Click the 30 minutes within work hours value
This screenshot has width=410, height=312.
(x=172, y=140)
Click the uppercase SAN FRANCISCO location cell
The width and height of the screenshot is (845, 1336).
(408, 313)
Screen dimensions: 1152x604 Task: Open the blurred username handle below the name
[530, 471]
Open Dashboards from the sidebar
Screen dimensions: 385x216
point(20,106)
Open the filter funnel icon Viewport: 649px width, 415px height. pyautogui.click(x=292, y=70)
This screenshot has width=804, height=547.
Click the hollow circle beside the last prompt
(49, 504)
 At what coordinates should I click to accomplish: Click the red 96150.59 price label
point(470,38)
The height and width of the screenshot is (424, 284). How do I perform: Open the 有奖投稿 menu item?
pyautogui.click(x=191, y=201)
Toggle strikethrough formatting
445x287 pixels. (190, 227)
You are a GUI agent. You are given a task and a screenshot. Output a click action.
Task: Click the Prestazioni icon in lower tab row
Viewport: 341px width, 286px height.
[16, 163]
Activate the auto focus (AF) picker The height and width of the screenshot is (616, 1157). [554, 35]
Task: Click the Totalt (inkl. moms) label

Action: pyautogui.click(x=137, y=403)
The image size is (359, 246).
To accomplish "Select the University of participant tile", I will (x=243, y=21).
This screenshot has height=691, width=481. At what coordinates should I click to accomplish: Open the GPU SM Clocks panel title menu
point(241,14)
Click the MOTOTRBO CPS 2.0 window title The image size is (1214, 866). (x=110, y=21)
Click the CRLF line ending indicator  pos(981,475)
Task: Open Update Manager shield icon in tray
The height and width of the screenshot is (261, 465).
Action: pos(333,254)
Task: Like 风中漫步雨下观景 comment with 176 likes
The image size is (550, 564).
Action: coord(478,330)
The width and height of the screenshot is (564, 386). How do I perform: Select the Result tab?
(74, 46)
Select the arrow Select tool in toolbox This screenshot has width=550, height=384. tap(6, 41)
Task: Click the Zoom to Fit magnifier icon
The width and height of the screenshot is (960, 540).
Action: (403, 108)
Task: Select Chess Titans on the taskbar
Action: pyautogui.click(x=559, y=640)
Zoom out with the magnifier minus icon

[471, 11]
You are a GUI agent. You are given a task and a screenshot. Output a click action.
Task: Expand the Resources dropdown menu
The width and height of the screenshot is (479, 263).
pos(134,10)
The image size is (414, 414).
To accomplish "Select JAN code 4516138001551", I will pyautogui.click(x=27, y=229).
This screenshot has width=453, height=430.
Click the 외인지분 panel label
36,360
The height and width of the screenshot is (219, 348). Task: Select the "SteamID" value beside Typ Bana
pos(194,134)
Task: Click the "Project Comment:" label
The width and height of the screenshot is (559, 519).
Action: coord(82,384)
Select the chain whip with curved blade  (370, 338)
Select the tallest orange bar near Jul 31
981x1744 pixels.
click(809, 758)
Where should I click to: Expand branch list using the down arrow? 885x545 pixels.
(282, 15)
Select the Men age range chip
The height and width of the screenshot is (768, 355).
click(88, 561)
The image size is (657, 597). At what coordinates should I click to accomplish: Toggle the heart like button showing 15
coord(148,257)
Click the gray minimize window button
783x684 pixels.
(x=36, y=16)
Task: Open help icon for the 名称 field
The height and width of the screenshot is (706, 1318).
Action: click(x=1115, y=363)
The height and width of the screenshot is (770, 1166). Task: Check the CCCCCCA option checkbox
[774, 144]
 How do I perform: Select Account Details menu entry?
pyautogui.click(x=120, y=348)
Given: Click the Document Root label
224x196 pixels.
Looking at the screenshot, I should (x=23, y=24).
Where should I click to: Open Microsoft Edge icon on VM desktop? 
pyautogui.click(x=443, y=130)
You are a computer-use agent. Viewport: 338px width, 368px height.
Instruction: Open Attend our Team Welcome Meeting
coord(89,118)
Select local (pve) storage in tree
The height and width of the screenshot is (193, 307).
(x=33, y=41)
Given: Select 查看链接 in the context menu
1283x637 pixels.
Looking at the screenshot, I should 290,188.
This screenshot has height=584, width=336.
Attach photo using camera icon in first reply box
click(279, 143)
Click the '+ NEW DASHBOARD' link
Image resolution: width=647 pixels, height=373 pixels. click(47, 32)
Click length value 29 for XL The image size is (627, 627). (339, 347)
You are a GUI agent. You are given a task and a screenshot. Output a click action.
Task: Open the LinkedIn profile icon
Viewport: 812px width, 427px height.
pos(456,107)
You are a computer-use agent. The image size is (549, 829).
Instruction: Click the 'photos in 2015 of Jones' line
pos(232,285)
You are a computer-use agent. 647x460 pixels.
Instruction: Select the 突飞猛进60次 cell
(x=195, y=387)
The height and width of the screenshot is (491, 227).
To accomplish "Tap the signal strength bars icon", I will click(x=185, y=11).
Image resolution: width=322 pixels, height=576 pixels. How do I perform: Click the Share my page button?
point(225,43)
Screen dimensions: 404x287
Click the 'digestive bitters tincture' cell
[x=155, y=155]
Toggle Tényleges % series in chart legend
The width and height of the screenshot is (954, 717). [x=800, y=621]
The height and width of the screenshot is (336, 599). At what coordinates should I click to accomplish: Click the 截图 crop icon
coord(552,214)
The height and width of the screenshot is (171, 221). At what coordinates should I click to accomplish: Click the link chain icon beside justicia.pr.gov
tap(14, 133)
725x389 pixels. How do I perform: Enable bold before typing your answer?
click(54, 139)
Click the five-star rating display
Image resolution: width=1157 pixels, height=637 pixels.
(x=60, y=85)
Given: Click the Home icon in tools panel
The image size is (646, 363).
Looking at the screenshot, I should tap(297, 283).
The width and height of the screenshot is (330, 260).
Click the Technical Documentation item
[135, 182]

┄┄┄┄┄┄┄┄┄┄┄┄┄┄┄┄┄┄┄┄

Repeat the material from above exactly, word for word.

Click the 30 minutes within work hours value
This screenshot has width=410, height=312.
(x=172, y=140)
Click the uppercase SAN FRANCISCO location cell
The width and height of the screenshot is (845, 1336).
(408, 313)
Screen dimensions: 1152x604 Task: Open the blurred username handle below the name
[530, 471]
Open Dashboards from the sidebar
Screen dimensions: 385x216
point(20,106)
Open the filter funnel icon Viewport: 649px width, 415px height. pyautogui.click(x=292, y=70)
This screenshot has width=804, height=547.
Click the hollow circle beside the last prompt
(49, 504)
 At what coordinates should I click to accomplish: Click the red 96150.59 price label
point(470,38)
The height and width of the screenshot is (424, 284). How do I perform: Open the 有奖投稿 menu item?
pyautogui.click(x=191, y=201)
Toggle strikethrough formatting
445x287 pixels. (190, 227)
You are a GUI agent. You are given a task and a screenshot. Output a click action.
Task: Click the Prestazioni icon in lower tab row
Viewport: 341px width, 286px height.
[16, 163]
Activate the auto focus (AF) picker The height and width of the screenshot is (616, 1157). [554, 35]
Task: Click the Totalt (inkl. moms) label

Action: pyautogui.click(x=137, y=403)
The image size is (359, 246).
To accomplish "Select the University of participant tile", I will (x=243, y=21).
This screenshot has height=691, width=481. At what coordinates should I click to accomplish: Open the GPU SM Clocks panel title menu
point(241,14)
Click the MOTOTRBO CPS 2.0 window title The image size is (1214, 866). (x=110, y=21)
Click the CRLF line ending indicator  pos(981,475)
Task: Open Update Manager shield icon in tray
The height and width of the screenshot is (261, 465).
Action: pos(333,254)
Task: Like 风中漫步雨下观景 comment with 176 likes
The image size is (550, 564).
Action: coord(478,330)
The width and height of the screenshot is (564, 386). How do I perform: Select the Result tab?
(74, 46)
Select the arrow Select tool in toolbox This screenshot has width=550, height=384. tap(6, 41)
Task: Click the Zoom to Fit magnifier icon
The width and height of the screenshot is (960, 540).
Action: (403, 108)
Task: Select Chess Titans on the taskbar
Action: pyautogui.click(x=559, y=640)
Zoom out with the magnifier minus icon

[471, 11]
You are a GUI agent. You are given a task and a screenshot. Output a click action.
Task: Expand the Resources dropdown menu
The width and height of the screenshot is (479, 263).
pos(134,10)
The image size is (414, 414).
To accomplish "Select JAN code 4516138001551", I will pyautogui.click(x=27, y=229).
This screenshot has width=453, height=430.
Click the 외인지분 panel label
36,360
The height and width of the screenshot is (219, 348). Task: Select the "SteamID" value beside Typ Bana
pos(194,134)
Task: Click the "Project Comment:" label
The width and height of the screenshot is (559, 519).
Action: coord(82,384)
Select the chain whip with curved blade  (370, 338)
Select the tallest orange bar near Jul 31
981x1744 pixels.
click(809, 758)
Where should I click to: Expand branch list using the down arrow? 885x545 pixels.
(282, 15)
Select the Men age range chip
The height and width of the screenshot is (768, 355).
click(88, 561)
The image size is (657, 597). At what coordinates should I click to accomplish: Toggle the heart like button showing 15
coord(148,257)
Click the gray minimize window button
783x684 pixels.
(x=36, y=16)
Task: Open help icon for the 名称 field
The height and width of the screenshot is (706, 1318).
Action: click(x=1115, y=363)
The height and width of the screenshot is (770, 1166). Task: Check the CCCCCCA option checkbox
[774, 144]
 How do I perform: Select Account Details menu entry?
pyautogui.click(x=120, y=348)
Given: Click the Document Root label
224x196 pixels.
Looking at the screenshot, I should (x=23, y=24).
Where should I click to: Open Microsoft Edge icon on VM desktop? 
pyautogui.click(x=443, y=130)
You are a computer-use agent. Viewport: 338px width, 368px height.
Instruction: Open Attend our Team Welcome Meeting
coord(89,118)
Select local (pve) storage in tree
The height and width of the screenshot is (193, 307).
(x=33, y=41)
Given: Select 查看链接 in the context menu
1283x637 pixels.
Looking at the screenshot, I should 290,188.
This screenshot has height=584, width=336.
Attach photo using camera icon in first reply box
click(279, 143)
Click the '+ NEW DASHBOARD' link
Image resolution: width=647 pixels, height=373 pixels. click(47, 32)
Click length value 29 for XL The image size is (627, 627). (339, 347)
You are a GUI agent. You are given a task and a screenshot. Output a click action.
Task: Open the LinkedIn profile icon
Viewport: 812px width, 427px height.
pos(456,107)
You are a computer-use agent. The image size is (549, 829).
Instruction: Click the 'photos in 2015 of Jones' line
pos(232,285)
You are a computer-use agent. 647x460 pixels.
Instruction: Select the 突飞猛进60次 cell
(x=195, y=387)
The height and width of the screenshot is (491, 227).
To accomplish "Tap the signal strength bars icon", I will click(x=185, y=11).
Image resolution: width=322 pixels, height=576 pixels. How do I perform: Click the Share my page button?
point(225,43)
Screen dimensions: 404x287
Click the 'digestive bitters tincture' cell
[x=155, y=155]
Toggle Tényleges % series in chart legend
The width and height of the screenshot is (954, 717). [x=800, y=621]
The height and width of the screenshot is (336, 599). At what coordinates should I click to accomplish: Click the 截图 crop icon
coord(552,214)
The height and width of the screenshot is (171, 221). At what coordinates should I click to accomplish: Click the link chain icon beside justicia.pr.gov
tap(14, 133)
725x389 pixels. How do I perform: Enable bold before typing your answer?
click(54, 139)
Click the five-star rating display
Image resolution: width=1157 pixels, height=637 pixels.
(x=60, y=85)
Given: Click the Home icon in tools panel
The image size is (646, 363).
Looking at the screenshot, I should tap(297, 283).
The width and height of the screenshot is (330, 260).
Click the Technical Documentation item
[135, 182]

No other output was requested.